お知らせ

貨幣石(ヌンムリテス)
場所:天草下島 河浦町 上平

Nummulitidaeに属する大型有孔虫。
 原生動物で内部を内質とよぶ原形質でみたされ、外側をうすく外質とよぶ原形質でおおわれる殻をもち、外質から糸状の仮足を出してはったり、珪藻・バクテリアなどの微生物や有機物を捕食する。消化は外で行われる。
 天草産の貨幣石は1cm以下であるが、10cmにおよぶ種もある。
 フランスでは、古第三紀を「貨幣石紀」とよぶくらい、世界各地の同紀の暖海堆積物にのみ限り、かつ多産する。

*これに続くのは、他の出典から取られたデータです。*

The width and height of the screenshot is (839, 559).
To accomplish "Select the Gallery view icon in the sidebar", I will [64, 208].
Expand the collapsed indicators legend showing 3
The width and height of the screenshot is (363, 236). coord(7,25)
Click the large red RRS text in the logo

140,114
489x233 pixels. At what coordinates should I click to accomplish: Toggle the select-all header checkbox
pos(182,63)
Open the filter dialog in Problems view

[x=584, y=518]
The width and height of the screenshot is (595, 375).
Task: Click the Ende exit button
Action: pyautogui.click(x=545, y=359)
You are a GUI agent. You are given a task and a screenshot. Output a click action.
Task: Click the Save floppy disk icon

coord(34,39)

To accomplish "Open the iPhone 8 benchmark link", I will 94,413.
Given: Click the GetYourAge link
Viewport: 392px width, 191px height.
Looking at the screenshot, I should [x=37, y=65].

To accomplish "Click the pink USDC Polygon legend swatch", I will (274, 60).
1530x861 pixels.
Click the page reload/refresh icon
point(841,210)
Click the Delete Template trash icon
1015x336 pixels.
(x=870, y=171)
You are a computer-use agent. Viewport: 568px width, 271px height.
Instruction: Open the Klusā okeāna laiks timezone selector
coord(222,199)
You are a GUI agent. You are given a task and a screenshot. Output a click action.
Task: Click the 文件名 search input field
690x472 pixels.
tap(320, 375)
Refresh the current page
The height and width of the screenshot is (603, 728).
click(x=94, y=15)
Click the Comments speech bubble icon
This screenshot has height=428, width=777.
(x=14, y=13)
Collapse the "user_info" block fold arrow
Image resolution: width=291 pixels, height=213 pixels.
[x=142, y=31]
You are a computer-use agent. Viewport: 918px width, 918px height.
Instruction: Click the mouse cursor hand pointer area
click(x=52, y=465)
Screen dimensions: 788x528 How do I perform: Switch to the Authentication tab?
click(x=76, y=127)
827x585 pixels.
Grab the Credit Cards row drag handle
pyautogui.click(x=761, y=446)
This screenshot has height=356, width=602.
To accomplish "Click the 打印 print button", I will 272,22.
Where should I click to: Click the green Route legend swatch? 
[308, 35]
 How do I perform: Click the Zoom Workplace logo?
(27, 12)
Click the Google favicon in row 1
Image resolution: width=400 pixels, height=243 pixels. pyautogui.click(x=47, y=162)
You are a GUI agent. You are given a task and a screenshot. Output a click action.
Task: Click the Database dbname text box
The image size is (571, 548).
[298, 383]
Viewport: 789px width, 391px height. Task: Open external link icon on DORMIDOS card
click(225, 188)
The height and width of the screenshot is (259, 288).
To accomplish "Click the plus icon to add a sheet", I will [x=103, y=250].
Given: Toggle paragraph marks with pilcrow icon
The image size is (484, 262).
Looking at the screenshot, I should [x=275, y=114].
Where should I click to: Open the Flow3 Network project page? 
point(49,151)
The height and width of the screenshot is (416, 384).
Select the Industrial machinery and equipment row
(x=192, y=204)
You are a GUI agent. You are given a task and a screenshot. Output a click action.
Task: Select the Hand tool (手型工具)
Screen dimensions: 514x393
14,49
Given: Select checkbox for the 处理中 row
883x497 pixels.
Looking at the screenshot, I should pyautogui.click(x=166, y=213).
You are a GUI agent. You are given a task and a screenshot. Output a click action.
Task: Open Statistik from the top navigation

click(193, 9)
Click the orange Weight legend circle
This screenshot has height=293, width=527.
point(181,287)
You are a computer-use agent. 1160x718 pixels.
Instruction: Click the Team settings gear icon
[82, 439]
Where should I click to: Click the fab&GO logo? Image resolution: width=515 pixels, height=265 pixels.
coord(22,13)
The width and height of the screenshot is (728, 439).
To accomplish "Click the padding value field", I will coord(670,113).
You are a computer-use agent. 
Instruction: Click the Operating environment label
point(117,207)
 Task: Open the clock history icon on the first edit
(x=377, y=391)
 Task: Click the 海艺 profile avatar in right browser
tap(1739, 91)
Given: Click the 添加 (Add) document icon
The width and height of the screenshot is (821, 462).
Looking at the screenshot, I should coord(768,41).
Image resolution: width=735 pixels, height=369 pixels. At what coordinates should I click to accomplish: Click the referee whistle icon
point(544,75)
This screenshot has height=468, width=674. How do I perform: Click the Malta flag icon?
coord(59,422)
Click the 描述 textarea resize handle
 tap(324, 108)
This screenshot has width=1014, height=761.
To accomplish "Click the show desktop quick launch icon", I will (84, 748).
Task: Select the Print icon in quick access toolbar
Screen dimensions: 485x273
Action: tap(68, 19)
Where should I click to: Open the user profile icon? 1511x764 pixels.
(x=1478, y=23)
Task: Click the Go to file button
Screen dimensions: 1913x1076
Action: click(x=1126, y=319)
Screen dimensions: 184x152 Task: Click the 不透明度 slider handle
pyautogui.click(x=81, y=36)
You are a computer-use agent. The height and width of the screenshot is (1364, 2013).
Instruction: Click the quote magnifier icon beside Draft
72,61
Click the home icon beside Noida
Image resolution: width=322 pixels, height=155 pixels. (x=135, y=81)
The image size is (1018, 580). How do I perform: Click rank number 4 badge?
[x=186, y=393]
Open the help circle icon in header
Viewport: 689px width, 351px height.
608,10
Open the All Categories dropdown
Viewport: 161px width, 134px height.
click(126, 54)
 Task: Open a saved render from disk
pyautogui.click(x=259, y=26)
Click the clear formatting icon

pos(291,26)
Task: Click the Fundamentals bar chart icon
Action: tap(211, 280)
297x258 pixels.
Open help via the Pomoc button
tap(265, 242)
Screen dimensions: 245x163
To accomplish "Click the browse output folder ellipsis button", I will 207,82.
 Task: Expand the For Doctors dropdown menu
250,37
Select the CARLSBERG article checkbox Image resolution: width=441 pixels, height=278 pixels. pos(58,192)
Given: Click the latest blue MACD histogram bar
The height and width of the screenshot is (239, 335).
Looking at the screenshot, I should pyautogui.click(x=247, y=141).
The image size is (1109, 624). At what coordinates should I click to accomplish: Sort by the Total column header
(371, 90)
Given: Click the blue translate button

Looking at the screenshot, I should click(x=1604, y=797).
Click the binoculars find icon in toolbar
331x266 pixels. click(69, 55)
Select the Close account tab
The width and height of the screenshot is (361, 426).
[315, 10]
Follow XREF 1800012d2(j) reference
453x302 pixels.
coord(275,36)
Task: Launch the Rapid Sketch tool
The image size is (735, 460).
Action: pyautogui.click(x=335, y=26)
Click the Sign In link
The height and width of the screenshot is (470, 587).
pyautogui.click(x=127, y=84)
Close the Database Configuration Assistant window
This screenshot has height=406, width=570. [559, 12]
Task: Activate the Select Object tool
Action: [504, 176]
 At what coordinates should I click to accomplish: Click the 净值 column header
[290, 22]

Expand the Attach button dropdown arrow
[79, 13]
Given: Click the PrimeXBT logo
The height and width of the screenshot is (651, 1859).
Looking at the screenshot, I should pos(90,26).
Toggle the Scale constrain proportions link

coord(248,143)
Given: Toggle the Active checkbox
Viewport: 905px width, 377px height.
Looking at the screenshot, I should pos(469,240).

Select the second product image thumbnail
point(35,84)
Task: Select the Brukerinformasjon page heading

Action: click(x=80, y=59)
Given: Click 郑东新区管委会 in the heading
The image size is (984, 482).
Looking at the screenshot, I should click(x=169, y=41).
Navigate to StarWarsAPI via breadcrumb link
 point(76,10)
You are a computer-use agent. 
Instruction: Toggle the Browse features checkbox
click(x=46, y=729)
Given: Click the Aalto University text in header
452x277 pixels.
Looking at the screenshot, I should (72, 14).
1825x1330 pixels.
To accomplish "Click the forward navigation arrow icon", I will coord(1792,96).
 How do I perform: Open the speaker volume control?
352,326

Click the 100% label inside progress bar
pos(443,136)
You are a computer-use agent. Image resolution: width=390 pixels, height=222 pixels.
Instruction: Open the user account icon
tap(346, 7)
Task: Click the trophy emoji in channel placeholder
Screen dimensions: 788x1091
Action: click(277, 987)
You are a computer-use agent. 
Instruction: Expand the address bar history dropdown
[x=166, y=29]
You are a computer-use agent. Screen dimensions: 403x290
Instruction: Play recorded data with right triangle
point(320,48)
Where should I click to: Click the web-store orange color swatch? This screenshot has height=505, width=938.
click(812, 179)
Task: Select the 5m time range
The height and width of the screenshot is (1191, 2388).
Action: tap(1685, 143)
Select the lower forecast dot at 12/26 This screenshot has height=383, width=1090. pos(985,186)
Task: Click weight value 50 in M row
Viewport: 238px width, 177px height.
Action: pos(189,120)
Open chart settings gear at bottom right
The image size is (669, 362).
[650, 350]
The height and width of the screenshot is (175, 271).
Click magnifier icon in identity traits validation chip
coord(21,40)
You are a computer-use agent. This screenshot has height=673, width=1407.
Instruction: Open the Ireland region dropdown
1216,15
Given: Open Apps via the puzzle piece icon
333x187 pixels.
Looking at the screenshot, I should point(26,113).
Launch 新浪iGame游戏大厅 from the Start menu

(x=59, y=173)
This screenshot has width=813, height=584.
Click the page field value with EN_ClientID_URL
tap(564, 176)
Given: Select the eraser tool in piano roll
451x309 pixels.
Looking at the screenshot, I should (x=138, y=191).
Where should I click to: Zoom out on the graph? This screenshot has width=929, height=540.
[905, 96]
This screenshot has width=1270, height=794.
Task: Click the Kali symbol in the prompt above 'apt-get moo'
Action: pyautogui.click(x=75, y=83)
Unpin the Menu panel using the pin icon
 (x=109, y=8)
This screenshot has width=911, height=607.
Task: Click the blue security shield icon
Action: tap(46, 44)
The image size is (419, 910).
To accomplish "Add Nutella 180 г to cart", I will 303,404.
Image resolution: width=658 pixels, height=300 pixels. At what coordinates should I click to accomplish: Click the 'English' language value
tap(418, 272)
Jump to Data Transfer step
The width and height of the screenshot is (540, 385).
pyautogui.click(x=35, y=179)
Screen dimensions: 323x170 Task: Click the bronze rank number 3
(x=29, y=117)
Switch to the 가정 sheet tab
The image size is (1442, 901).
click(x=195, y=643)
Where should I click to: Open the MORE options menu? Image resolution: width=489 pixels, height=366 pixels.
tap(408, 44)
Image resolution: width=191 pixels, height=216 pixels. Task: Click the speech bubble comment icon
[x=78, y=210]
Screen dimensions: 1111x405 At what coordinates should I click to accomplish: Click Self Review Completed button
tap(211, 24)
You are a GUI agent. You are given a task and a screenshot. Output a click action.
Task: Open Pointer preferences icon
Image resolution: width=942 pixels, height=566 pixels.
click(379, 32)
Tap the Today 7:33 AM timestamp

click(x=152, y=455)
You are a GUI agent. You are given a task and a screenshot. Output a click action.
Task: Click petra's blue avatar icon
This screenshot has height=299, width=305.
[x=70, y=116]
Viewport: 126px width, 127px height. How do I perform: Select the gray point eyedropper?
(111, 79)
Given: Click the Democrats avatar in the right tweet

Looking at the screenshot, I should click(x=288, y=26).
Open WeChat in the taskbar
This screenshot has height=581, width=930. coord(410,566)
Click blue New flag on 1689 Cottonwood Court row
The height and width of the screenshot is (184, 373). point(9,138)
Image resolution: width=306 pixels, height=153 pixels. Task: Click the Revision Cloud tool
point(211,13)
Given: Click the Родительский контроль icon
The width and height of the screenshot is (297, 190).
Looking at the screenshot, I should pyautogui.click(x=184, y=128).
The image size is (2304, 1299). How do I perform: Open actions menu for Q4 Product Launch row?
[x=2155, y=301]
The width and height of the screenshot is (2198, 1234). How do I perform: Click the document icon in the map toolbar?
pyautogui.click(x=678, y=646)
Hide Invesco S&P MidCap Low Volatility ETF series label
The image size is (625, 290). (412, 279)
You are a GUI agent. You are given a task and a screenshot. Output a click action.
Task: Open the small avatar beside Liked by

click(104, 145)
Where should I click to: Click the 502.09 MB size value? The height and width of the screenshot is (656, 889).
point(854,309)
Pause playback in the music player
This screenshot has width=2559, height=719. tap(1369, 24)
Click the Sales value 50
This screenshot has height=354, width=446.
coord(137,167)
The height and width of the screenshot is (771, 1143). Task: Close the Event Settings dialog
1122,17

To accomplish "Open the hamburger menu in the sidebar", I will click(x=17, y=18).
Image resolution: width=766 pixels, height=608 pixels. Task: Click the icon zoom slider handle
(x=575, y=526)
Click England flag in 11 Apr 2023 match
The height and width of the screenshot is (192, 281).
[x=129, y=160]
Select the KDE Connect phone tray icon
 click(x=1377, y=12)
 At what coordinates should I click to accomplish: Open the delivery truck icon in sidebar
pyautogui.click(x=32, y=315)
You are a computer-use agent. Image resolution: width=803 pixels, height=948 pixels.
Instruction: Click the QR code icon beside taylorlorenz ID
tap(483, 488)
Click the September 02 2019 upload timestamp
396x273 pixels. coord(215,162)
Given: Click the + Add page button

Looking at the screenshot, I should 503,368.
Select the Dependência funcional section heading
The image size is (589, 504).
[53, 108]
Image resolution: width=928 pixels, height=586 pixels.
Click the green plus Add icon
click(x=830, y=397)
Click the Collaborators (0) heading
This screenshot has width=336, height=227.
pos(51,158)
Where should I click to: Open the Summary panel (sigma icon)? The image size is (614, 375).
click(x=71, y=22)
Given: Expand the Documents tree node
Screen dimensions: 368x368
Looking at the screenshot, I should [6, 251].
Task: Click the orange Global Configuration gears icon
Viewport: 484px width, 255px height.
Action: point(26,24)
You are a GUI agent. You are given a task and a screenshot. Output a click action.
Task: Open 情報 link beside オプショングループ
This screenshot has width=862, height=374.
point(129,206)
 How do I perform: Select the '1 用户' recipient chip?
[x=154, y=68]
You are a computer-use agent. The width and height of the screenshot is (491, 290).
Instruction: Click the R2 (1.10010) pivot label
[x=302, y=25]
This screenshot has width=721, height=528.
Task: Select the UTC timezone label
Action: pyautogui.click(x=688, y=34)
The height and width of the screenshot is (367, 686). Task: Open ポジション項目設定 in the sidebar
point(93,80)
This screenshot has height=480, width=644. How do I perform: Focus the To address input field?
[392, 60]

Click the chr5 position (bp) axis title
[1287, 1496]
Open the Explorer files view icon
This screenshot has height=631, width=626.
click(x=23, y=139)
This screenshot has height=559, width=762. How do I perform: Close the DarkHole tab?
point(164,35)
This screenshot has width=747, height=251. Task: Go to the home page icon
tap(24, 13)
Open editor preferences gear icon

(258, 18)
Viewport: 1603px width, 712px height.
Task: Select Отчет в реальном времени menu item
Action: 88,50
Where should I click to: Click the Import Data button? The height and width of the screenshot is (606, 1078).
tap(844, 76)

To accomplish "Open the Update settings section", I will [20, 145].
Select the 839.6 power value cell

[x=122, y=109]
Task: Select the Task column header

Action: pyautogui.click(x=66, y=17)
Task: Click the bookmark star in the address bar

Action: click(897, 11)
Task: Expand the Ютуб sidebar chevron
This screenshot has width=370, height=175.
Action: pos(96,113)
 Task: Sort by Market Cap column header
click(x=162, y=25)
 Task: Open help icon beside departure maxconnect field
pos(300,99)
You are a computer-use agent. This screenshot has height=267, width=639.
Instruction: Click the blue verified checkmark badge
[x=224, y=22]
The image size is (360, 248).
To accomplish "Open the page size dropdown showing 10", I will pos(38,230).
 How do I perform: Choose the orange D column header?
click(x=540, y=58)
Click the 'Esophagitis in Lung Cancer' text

100円硬貨の周囲に貨幣石の断面を数多く見ることができる。

 

貨幣石(Nummulites amakusaensis )の顕微鏡スケッチ

天草地方の貨幣石は、1923年に長尾巧博士により河浦町宮野河内と獅子島のクダイ崎から発見され、それまで白亜系とされていた天草の古第三系が確認されるに至る引き金を演じた。
 この地点より10m程西方の民家裏井戸端にその貨幣石を含んだ石灰石質砂岩が、黒色頁岩中にレンズ状にはさまれている。

日本ではじめて発見された貨幣石の天然記念物標注
(河浦町 宮野河内 越路)。
周囲から採集することはできない。